I am trying to understand and build TPR / FPR for different types of classifiers. I use kNN, NaiveBayes and Decision Trees in R. With kNN, I do the following:
clnum <- as.vector(diabetes.trainingLabels[,1], mode = "numeric") dpknn <- knn(train = diabetes.training, test = diabetes.testing, cl = clnum, k=11, prob = TRUE) prob <- attr(dpknn, "prob") tstnum <- as.vector(diabetes.testingLabels[,1], mode = "numeric") pred_knn <- prediction(prob, tstnum) pred_knn <- performance(pred_knn, "tpr", "fpr") plot(pred_knn, avg= "threshold", colorize=TRUE, lwd=3, main="ROC curve for Knn=11")

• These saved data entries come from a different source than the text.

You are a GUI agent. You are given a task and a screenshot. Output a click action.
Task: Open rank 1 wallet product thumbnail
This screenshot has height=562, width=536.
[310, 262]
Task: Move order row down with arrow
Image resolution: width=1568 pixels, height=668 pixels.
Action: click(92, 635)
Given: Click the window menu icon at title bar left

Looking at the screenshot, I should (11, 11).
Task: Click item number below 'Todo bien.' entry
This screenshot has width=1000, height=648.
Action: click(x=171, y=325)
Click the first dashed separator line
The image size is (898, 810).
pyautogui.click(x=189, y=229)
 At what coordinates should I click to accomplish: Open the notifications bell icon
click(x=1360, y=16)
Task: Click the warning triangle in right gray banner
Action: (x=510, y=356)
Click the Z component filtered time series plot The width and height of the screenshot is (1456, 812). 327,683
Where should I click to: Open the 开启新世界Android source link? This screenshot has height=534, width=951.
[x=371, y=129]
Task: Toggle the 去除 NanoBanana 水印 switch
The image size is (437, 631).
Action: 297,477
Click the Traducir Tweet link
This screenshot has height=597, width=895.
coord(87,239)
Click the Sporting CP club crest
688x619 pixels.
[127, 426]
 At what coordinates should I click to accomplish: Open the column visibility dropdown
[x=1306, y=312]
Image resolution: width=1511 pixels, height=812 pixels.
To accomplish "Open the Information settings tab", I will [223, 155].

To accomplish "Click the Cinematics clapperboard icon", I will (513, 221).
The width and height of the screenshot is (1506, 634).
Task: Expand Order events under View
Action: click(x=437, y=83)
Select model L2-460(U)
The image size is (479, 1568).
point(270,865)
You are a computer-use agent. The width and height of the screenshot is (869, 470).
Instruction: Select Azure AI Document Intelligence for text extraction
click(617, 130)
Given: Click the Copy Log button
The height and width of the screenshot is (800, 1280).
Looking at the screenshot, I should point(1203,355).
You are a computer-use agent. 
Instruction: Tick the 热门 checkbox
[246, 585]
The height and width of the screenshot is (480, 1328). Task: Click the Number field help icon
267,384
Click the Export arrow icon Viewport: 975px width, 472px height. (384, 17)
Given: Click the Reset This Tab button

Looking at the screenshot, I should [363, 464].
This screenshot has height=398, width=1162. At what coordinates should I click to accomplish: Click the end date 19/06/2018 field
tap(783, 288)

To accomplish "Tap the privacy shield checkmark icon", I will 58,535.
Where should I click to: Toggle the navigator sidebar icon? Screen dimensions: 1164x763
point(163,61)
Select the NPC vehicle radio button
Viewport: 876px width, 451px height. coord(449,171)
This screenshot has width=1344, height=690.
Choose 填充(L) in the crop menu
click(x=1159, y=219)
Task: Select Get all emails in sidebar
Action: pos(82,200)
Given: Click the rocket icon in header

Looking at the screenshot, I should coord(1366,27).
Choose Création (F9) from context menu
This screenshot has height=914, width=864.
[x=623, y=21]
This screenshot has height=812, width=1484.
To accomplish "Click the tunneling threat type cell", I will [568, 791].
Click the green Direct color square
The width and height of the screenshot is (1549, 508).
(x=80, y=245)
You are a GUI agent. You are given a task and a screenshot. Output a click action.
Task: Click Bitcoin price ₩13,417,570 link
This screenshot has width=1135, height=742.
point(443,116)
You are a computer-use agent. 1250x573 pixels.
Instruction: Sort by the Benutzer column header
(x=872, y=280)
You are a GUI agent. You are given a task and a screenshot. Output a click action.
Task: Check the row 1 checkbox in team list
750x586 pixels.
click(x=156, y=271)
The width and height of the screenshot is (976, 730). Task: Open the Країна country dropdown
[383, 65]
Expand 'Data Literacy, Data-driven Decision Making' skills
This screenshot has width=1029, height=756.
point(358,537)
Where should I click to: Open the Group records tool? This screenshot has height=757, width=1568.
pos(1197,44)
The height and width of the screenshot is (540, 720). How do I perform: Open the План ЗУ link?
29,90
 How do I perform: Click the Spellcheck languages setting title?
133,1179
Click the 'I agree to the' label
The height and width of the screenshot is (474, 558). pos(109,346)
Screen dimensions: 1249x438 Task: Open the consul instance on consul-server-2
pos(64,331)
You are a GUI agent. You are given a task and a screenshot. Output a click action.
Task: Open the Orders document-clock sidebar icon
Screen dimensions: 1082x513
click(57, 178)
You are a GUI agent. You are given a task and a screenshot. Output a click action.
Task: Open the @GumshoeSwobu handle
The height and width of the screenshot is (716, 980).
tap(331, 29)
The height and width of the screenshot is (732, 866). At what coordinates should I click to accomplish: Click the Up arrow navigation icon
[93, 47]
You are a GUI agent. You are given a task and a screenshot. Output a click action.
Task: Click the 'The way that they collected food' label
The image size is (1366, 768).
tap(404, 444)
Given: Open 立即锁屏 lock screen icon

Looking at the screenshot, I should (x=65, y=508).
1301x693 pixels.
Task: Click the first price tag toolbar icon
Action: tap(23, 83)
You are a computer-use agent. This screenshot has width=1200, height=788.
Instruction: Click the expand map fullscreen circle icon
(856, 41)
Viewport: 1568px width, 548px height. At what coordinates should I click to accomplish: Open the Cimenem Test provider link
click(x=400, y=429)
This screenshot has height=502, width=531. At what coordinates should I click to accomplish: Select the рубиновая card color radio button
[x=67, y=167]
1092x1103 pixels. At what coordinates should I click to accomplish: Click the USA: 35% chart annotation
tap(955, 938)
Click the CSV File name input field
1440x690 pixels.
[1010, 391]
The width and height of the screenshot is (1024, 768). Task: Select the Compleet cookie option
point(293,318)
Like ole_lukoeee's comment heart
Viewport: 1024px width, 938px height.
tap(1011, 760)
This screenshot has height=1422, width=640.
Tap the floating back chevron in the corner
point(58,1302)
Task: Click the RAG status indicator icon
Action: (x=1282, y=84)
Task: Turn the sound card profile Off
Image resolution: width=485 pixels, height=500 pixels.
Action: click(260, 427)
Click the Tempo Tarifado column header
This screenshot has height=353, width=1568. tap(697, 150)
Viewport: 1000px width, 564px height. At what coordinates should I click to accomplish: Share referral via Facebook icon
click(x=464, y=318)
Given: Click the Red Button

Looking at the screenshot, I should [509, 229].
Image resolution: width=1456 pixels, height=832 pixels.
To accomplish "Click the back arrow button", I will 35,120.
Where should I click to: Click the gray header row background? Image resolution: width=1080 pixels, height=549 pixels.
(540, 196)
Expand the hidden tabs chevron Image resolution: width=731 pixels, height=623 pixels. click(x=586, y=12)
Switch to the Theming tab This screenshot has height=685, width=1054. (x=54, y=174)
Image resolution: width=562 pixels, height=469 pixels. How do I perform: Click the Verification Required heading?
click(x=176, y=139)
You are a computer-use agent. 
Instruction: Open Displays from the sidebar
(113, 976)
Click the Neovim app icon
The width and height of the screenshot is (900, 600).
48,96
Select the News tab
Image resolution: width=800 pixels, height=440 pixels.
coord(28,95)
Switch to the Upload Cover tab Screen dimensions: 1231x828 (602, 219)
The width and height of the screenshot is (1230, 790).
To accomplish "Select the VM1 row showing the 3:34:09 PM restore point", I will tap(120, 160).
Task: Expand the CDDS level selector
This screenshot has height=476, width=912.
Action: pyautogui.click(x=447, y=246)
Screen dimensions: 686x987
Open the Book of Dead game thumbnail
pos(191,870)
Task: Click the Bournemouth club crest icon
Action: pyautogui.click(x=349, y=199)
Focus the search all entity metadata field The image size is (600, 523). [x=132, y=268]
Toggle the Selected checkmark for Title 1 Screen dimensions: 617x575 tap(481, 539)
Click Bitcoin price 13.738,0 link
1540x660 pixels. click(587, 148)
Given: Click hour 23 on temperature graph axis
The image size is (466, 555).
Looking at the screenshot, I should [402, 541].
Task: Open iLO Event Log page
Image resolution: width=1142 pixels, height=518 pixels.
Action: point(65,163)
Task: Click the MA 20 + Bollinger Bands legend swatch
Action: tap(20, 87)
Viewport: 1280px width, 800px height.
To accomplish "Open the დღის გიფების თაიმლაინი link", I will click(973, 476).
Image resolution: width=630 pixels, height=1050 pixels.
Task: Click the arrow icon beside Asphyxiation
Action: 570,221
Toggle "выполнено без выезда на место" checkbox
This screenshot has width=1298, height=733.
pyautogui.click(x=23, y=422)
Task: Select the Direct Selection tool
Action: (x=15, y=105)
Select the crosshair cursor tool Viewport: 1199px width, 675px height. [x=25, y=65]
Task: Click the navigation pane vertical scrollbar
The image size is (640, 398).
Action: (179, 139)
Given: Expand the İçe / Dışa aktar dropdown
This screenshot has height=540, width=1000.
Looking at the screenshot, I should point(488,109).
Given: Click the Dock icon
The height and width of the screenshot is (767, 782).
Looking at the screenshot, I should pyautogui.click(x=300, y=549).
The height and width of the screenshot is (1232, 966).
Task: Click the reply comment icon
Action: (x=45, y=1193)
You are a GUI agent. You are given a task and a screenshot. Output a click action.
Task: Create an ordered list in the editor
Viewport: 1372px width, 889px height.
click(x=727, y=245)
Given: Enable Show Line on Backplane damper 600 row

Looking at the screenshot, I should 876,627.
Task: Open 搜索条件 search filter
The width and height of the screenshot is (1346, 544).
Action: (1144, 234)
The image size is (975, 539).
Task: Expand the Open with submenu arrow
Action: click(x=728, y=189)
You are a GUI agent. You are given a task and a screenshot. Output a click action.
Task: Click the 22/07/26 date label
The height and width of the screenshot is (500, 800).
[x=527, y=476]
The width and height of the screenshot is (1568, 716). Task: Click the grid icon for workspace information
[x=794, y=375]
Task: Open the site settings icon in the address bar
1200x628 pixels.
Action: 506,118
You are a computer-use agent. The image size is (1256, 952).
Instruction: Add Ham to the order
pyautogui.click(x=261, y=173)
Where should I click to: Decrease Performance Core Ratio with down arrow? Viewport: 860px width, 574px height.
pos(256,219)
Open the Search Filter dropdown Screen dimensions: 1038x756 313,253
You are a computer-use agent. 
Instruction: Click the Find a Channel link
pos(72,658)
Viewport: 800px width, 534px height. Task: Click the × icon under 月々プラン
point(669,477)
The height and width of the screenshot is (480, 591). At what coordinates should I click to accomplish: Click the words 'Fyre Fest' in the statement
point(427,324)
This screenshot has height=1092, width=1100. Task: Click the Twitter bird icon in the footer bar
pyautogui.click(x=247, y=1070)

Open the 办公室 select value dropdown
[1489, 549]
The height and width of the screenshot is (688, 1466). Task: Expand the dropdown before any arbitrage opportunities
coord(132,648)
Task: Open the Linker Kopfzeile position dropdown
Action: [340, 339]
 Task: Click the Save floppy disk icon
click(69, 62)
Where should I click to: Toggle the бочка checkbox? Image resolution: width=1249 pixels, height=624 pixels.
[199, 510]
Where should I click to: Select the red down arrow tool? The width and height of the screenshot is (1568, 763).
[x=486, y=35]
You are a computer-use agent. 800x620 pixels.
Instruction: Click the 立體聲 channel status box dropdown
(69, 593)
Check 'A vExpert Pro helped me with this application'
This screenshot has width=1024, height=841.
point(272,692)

where diabetes.trainingLabels [, 1] is the label vector (class) that I want to predict diabetes. Learning is learning data and diabetes .testing is test.data.
The plot is as follows: 
The values stored in the prob attribute are a numeric vector (decimal from 0 to 1). I convert the class label factor to numbers, and then I can use it with the prediciton / performance function from the ROCR library. Not 100% sure I'm doing it right, but at least it works.
For NaiveBayes and Decision Trees, with the prob / raw parameter defined in the prediction function, I do not get a single numeric vector, but a list or matrix vector, where there is a certain probability for each class (I think), for example:
diabetes.model <- naiveBayes(class ~ ., data = diabetesTrainset) diabetes.predicted <- predict(diabetes.model, diabetesTestset, type="raw")
and diabetes. It is supposed:
tested_negative tested_positive [1,] 5.787252e-03 0.9942127 [2,] 8.433584e-01 0.1566416 [3,] 7.880800e-09 1.0000000 [4,] 7.568920e-01 0.2431080 [5,] 4.663958e-01 0.5336042
The question is how to use it to build the ROC curve and why in kNN I get one vector and for other classifiers, do I get them separately for both classes?